— start of Information given —

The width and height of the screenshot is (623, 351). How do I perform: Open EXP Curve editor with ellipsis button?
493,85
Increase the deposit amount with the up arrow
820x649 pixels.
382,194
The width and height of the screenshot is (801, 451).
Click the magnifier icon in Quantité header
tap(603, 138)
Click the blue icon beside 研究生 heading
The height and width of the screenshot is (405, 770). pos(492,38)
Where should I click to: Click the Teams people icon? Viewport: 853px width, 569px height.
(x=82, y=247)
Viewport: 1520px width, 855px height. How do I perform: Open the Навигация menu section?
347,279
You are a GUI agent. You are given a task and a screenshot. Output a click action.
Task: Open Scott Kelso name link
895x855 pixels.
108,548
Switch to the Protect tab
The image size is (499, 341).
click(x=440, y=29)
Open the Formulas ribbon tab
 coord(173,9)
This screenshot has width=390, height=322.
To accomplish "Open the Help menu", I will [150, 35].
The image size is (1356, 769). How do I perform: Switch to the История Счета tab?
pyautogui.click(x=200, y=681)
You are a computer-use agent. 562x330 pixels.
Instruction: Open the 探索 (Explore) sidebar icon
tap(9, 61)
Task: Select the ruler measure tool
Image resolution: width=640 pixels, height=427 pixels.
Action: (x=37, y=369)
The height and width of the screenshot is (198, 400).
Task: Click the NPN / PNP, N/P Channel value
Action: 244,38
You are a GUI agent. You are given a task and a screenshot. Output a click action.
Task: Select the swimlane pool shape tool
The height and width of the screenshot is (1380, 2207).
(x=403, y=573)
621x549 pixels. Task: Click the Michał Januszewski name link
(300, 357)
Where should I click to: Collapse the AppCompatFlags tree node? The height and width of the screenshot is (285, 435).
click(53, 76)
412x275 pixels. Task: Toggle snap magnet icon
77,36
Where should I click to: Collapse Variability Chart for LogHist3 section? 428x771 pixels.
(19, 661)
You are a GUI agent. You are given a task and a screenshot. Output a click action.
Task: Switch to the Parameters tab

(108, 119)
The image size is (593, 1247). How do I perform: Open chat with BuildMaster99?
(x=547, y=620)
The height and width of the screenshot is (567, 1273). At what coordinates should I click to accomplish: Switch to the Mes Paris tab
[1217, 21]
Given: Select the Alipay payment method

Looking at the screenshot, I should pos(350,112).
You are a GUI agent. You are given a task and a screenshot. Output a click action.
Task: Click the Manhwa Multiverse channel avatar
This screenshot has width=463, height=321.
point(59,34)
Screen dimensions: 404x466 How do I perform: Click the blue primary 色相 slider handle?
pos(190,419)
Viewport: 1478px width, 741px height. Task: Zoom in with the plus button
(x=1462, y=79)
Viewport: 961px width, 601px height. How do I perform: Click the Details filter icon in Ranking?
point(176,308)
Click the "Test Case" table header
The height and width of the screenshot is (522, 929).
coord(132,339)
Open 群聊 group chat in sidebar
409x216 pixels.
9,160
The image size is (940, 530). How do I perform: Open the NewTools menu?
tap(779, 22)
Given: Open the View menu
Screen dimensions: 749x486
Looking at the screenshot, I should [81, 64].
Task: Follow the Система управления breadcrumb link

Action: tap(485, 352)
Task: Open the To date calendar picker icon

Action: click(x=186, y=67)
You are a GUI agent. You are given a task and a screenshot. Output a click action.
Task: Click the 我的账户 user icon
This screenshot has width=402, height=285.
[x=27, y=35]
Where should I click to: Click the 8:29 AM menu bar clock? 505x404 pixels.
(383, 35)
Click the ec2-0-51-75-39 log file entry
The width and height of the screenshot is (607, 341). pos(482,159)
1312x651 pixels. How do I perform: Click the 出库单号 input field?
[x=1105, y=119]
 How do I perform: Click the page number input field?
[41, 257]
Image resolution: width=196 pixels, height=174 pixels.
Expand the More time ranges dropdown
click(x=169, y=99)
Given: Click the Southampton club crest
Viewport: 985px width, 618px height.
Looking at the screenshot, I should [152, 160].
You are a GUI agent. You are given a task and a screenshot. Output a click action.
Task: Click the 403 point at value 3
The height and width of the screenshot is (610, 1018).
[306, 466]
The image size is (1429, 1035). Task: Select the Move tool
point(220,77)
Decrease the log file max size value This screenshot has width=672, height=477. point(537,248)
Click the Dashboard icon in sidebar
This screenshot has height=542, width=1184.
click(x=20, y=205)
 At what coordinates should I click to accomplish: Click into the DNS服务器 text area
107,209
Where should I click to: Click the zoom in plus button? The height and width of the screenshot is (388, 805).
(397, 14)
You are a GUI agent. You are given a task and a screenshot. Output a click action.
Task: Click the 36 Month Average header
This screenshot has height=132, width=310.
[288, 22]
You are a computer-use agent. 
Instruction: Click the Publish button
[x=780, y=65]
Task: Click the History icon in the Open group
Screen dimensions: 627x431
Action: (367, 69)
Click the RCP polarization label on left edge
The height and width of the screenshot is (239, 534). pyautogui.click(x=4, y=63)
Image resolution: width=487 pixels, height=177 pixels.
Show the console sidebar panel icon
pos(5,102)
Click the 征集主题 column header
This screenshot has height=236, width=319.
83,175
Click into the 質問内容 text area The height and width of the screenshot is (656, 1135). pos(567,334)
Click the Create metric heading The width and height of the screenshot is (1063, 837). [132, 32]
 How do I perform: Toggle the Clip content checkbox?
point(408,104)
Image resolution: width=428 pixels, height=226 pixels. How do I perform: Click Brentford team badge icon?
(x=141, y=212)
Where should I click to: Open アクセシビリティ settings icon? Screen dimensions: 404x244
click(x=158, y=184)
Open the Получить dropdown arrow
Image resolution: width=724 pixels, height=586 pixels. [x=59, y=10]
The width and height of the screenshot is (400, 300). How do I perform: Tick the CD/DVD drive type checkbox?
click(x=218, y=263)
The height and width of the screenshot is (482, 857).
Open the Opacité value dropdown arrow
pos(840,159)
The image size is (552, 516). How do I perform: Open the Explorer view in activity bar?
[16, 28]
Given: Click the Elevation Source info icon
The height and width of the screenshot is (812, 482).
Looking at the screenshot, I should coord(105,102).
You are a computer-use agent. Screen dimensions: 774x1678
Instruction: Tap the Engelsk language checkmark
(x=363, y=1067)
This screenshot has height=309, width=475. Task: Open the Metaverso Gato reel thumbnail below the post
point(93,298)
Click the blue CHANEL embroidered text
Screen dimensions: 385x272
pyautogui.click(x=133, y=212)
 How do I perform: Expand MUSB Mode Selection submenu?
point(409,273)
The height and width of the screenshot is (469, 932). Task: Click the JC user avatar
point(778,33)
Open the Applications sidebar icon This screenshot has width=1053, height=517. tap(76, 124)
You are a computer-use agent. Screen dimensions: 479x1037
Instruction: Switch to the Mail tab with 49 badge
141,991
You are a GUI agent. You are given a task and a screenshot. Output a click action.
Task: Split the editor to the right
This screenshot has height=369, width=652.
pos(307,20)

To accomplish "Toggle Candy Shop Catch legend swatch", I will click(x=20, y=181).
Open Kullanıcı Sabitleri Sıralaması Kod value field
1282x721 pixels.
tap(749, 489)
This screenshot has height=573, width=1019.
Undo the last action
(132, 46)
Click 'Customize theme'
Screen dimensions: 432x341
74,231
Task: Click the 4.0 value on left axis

— end of Information given —

» Given task: Copy the data word for word, beginning at the line that contains "Increase the deposit amount with the up arrow" and stopping after the line that contains "The height and width of the screenshot is (405, 770).".

» Reply to the task:
Increase the deposit amount with the up arrow
820x649 pixels.
382,194
The width and height of the screenshot is (801, 451).
Click the magnifier icon in Quantité header
tap(603, 138)
Click the blue icon beside 研究生 heading
The height and width of the screenshot is (405, 770). pos(492,38)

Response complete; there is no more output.